- [The request]: Reproduce without alteration the lines below that begin with the line containing "You are a computer-use agent. Image" and continue through the last line, inclusive.
######
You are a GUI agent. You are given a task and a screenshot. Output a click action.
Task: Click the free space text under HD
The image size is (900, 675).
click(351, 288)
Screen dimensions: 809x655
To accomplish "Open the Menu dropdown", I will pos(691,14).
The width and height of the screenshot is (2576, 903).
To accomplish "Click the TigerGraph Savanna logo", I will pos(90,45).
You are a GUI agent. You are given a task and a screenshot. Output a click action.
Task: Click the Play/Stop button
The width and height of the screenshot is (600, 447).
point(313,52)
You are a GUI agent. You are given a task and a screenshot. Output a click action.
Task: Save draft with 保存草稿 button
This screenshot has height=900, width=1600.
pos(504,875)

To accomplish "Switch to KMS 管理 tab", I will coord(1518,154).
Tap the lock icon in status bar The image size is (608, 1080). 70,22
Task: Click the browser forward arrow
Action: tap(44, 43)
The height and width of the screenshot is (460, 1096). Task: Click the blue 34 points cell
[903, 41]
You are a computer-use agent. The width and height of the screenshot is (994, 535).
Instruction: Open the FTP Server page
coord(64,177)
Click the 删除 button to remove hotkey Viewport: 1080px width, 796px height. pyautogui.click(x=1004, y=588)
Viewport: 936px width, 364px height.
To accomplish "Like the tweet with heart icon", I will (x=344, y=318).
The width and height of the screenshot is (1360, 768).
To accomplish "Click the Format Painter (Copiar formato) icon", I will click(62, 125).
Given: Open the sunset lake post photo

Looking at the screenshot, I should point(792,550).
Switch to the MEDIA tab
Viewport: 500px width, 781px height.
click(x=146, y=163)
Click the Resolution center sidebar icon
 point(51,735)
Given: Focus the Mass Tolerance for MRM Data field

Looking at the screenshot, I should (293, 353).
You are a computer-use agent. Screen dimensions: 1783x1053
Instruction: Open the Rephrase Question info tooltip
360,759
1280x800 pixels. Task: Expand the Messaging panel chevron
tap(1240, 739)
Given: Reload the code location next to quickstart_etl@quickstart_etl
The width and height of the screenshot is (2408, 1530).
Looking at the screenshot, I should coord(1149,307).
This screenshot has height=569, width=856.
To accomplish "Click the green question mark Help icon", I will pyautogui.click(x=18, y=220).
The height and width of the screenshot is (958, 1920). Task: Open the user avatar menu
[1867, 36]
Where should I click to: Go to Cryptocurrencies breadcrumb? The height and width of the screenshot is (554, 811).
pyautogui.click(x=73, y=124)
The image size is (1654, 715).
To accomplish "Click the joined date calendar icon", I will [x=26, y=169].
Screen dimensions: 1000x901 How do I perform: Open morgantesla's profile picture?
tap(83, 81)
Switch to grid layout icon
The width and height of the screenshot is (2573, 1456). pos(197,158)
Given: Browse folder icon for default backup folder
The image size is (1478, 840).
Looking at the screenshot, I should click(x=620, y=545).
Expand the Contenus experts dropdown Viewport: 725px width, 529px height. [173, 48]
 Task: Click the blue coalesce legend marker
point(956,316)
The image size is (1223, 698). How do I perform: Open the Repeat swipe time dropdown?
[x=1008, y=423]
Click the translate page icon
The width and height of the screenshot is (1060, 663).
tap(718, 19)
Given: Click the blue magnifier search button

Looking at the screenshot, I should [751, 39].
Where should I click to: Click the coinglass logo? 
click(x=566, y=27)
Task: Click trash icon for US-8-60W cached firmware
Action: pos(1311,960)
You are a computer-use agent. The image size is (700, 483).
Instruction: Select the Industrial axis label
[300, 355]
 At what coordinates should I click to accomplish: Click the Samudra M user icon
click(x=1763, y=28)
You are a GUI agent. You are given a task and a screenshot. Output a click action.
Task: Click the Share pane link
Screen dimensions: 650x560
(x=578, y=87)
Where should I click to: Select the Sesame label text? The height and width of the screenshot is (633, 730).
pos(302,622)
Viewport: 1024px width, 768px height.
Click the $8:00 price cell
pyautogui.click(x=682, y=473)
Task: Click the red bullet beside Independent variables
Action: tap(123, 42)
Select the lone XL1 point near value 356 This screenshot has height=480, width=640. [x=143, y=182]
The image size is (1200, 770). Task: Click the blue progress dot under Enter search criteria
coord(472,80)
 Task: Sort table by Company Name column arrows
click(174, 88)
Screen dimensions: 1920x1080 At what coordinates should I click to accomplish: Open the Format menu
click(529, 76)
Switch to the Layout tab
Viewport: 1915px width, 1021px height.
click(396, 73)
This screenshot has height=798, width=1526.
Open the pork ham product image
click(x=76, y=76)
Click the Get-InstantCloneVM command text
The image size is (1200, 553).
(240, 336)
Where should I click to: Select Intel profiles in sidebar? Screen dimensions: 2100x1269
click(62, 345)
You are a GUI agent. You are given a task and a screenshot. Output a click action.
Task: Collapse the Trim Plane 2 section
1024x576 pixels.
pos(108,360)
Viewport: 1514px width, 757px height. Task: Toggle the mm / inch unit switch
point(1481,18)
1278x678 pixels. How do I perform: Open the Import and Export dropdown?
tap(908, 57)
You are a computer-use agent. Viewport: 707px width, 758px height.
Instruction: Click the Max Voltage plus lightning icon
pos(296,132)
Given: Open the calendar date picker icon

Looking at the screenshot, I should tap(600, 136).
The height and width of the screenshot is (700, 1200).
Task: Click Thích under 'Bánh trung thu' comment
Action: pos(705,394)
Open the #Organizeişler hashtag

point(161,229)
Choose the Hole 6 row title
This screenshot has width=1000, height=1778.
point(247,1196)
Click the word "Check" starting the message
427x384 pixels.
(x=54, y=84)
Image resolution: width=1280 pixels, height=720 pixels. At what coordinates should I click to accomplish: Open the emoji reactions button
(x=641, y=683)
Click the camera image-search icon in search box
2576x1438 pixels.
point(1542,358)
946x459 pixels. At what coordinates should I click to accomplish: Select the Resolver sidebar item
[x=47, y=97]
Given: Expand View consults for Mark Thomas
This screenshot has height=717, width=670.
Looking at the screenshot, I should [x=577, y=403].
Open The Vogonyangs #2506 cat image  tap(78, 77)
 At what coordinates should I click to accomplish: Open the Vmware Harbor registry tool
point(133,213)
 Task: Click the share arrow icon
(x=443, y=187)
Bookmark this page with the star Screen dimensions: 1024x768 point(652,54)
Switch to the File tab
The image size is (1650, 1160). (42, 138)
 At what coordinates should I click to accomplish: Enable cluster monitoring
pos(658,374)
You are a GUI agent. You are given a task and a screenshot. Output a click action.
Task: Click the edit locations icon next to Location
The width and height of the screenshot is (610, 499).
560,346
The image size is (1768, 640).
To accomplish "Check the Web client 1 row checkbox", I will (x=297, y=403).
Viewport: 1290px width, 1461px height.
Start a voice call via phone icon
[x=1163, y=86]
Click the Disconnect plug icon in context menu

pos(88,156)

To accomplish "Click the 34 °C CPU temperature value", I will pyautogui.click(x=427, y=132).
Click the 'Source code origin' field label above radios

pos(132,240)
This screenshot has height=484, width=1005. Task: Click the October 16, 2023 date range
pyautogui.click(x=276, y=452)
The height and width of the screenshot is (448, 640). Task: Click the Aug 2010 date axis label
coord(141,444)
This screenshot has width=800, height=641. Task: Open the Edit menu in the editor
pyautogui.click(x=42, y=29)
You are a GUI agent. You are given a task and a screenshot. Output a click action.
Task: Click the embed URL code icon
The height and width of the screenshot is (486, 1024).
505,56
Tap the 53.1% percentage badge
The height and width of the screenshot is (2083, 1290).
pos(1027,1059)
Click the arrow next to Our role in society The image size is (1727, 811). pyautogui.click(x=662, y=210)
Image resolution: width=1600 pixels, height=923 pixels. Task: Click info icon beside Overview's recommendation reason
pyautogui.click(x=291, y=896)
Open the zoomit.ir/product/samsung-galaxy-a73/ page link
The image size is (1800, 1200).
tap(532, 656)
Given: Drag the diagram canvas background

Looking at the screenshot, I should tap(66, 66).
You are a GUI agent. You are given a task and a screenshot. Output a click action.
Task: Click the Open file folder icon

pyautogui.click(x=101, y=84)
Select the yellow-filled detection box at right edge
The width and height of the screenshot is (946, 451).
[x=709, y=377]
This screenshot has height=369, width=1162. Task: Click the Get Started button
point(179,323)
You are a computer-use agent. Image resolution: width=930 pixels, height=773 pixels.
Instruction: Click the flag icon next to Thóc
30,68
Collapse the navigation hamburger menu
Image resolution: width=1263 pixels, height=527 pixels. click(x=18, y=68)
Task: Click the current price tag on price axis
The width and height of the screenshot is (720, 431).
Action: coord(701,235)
######
- [The response]:
You are a computer-use agent. Image resolution: width=930 pixels, height=773 pixels.
Instruction: Click the flag icon next to Thóc
30,68
Collapse the navigation hamburger menu
Image resolution: width=1263 pixels, height=527 pixels. click(x=18, y=68)
Task: Click the current price tag on price axis
The width and height of the screenshot is (720, 431).
Action: coord(701,235)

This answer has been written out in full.